──────── Record list

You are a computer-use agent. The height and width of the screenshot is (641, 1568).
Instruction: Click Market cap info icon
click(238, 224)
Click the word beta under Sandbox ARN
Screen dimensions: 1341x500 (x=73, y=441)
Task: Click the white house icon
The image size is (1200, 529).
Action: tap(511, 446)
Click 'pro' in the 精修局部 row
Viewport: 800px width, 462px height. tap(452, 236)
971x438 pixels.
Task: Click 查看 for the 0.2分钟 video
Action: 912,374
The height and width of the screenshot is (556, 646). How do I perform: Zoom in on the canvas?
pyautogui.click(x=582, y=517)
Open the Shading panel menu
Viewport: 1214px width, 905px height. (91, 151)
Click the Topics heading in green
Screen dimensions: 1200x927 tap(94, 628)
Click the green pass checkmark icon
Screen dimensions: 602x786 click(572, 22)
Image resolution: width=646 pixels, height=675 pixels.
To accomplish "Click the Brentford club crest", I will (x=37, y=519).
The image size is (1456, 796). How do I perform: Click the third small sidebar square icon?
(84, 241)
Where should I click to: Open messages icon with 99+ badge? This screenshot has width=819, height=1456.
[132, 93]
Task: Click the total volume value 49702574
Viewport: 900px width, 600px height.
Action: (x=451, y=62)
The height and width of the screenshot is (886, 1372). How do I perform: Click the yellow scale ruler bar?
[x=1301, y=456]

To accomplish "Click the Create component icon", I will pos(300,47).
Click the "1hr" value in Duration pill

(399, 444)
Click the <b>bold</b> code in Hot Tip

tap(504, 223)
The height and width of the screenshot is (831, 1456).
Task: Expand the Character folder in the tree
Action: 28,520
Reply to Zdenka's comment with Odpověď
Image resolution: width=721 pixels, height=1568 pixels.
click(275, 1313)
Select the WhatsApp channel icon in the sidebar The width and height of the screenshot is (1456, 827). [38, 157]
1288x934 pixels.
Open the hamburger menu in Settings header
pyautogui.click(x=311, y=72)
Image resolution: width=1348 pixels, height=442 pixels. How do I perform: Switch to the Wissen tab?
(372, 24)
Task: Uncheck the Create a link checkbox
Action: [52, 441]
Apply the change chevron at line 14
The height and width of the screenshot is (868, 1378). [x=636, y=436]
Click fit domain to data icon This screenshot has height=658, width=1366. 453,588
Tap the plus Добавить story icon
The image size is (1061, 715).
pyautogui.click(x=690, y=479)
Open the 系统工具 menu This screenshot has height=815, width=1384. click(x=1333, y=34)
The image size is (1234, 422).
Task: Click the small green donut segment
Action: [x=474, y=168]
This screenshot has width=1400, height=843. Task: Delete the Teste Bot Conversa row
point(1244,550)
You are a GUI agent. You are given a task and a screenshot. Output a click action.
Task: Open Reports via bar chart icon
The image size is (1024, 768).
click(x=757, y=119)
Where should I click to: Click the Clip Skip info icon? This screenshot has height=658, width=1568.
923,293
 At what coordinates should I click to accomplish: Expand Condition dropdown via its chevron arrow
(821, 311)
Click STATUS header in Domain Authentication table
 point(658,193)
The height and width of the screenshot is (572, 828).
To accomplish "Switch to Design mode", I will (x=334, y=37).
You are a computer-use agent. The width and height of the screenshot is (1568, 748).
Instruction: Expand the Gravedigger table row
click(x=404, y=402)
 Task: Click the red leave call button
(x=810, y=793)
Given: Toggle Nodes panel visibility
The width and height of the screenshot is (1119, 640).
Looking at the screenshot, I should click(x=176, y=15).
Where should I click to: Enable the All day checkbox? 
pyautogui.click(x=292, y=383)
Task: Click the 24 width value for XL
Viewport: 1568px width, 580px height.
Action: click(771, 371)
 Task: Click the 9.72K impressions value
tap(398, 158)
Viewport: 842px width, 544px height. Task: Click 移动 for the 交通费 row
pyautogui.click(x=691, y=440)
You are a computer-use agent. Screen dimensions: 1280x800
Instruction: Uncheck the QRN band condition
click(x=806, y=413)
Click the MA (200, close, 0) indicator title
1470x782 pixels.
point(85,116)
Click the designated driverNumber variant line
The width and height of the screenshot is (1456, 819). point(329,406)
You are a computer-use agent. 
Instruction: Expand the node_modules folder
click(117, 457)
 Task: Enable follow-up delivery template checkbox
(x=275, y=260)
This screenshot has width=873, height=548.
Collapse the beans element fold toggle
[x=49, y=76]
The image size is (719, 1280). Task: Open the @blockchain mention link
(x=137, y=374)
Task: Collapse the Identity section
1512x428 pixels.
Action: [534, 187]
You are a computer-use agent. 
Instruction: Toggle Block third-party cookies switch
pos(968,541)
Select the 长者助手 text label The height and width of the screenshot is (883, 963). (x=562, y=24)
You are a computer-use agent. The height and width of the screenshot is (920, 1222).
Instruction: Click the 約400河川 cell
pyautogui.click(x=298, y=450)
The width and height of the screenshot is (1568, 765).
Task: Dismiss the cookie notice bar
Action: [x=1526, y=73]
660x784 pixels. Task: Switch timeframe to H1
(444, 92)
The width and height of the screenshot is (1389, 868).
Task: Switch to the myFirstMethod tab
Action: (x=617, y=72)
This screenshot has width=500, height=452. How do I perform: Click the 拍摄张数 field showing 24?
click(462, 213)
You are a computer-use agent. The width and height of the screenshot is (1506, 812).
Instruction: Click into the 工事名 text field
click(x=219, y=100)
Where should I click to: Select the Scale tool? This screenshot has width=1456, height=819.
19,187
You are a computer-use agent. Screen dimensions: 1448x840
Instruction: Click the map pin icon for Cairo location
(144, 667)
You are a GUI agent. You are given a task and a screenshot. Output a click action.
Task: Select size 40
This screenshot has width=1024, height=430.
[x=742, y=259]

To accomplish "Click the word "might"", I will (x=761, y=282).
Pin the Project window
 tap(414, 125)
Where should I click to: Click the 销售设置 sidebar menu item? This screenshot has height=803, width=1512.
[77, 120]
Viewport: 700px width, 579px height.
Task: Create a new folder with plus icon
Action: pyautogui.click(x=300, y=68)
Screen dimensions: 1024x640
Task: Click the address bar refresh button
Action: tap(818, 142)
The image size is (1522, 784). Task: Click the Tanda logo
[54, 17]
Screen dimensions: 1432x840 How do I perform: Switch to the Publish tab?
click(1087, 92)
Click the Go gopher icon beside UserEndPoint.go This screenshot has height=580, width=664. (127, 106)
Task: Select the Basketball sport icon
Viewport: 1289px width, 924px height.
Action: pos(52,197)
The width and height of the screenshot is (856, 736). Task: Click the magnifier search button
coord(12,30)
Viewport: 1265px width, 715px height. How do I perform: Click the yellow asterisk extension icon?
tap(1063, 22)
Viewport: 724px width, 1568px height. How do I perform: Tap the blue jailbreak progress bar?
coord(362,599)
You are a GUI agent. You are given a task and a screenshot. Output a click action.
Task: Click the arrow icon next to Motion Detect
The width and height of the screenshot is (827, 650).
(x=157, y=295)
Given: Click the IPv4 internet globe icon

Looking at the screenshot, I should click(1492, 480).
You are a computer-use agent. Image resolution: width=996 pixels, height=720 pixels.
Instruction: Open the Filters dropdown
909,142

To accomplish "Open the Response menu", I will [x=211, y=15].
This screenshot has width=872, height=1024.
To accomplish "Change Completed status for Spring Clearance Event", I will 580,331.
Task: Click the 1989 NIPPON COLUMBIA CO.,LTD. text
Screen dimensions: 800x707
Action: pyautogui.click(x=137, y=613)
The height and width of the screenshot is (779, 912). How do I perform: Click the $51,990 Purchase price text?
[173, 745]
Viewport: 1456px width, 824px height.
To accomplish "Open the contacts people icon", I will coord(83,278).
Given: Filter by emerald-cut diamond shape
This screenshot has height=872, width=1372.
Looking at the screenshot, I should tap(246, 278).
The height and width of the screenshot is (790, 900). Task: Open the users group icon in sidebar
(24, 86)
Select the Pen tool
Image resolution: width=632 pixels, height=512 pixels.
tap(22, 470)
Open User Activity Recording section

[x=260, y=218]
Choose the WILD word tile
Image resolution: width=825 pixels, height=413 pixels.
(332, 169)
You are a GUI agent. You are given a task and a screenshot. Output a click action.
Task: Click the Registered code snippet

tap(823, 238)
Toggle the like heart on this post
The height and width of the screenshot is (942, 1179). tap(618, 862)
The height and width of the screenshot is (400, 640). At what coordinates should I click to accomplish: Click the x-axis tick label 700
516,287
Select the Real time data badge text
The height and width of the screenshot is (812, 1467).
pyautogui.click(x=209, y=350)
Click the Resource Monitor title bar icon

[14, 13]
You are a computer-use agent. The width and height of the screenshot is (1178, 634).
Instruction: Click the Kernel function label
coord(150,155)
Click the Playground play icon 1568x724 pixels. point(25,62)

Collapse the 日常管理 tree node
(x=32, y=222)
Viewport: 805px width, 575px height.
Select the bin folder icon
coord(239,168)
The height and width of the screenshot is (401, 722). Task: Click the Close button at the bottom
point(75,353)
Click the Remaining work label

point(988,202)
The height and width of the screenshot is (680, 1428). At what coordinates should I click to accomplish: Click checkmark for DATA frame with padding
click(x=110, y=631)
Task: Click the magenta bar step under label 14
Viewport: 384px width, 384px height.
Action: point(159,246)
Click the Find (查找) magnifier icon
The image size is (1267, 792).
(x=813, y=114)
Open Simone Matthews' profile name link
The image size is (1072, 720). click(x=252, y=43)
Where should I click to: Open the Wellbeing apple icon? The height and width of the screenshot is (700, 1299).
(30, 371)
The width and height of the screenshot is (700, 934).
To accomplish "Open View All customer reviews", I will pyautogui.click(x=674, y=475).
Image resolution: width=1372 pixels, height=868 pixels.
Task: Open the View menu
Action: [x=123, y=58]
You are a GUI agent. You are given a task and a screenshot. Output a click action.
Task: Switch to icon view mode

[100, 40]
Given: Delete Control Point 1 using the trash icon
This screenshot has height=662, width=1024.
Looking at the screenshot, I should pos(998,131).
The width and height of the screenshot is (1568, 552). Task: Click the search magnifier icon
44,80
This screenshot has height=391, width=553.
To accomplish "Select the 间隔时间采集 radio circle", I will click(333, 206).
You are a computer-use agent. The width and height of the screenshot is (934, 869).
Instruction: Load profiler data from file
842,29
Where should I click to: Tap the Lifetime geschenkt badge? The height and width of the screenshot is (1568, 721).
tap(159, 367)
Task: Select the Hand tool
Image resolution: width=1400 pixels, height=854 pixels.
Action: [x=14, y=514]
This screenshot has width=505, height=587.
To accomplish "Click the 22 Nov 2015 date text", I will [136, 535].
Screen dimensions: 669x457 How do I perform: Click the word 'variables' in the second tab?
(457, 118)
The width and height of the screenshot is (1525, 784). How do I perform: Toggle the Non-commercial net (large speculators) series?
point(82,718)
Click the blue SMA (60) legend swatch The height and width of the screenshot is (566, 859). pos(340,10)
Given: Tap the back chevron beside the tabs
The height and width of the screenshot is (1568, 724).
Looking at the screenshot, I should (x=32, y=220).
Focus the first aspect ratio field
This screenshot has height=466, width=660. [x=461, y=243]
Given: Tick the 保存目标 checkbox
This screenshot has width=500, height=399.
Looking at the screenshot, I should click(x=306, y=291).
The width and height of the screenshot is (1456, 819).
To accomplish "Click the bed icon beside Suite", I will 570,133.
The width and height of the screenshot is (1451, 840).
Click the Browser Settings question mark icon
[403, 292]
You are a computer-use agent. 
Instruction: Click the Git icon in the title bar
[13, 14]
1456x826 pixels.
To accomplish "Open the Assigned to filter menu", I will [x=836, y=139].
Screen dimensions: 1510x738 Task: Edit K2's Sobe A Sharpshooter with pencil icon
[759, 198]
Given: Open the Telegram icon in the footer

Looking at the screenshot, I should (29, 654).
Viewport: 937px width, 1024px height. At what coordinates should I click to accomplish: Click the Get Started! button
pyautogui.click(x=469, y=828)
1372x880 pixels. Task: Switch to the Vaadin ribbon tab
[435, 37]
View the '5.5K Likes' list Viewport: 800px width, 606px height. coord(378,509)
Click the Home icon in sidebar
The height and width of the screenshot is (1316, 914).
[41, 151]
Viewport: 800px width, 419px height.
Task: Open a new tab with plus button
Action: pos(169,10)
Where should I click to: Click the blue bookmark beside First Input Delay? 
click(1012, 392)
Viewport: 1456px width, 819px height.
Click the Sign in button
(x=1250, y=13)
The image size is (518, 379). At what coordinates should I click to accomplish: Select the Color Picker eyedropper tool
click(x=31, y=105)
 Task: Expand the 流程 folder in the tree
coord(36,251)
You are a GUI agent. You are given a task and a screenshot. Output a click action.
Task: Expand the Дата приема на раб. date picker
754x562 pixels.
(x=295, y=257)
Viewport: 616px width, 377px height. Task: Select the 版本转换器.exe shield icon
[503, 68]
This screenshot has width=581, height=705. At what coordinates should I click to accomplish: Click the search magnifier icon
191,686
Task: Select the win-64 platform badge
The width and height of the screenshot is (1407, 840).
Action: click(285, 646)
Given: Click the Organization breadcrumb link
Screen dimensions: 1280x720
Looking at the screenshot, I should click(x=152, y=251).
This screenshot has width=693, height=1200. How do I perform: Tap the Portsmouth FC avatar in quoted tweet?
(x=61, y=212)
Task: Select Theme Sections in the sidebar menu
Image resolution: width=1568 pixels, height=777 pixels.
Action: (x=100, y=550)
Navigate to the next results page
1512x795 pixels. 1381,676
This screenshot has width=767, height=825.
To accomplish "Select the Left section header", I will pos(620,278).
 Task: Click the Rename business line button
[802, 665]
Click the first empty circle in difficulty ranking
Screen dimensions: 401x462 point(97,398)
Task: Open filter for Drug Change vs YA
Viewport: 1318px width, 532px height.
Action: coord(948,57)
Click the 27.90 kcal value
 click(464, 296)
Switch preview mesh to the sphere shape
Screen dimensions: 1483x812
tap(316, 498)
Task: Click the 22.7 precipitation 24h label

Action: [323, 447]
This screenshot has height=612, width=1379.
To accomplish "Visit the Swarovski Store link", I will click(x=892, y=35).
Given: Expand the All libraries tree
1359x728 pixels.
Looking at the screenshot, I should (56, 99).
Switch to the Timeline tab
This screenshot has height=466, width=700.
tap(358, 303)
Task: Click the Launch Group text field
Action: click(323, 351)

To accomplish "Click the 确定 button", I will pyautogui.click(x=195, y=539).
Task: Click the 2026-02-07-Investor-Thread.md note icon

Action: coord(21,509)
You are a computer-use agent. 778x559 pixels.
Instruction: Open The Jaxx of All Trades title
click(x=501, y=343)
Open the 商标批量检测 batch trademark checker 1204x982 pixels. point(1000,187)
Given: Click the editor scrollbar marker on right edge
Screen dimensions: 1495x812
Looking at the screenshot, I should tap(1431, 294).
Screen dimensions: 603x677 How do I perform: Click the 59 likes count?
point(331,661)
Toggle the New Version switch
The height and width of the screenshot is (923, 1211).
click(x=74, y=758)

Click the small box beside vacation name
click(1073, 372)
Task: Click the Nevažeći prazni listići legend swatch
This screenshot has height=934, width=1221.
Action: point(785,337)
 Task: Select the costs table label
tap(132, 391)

────────────────

Gather every line of the records that contains the string "Create", and copy each one in full. Case counts.

● **Response below**:
To accomplish "Click the Create component icon", I will pos(300,47).
Task: Uncheck the Create a link checkbox
Task: Create a new folder with plus icon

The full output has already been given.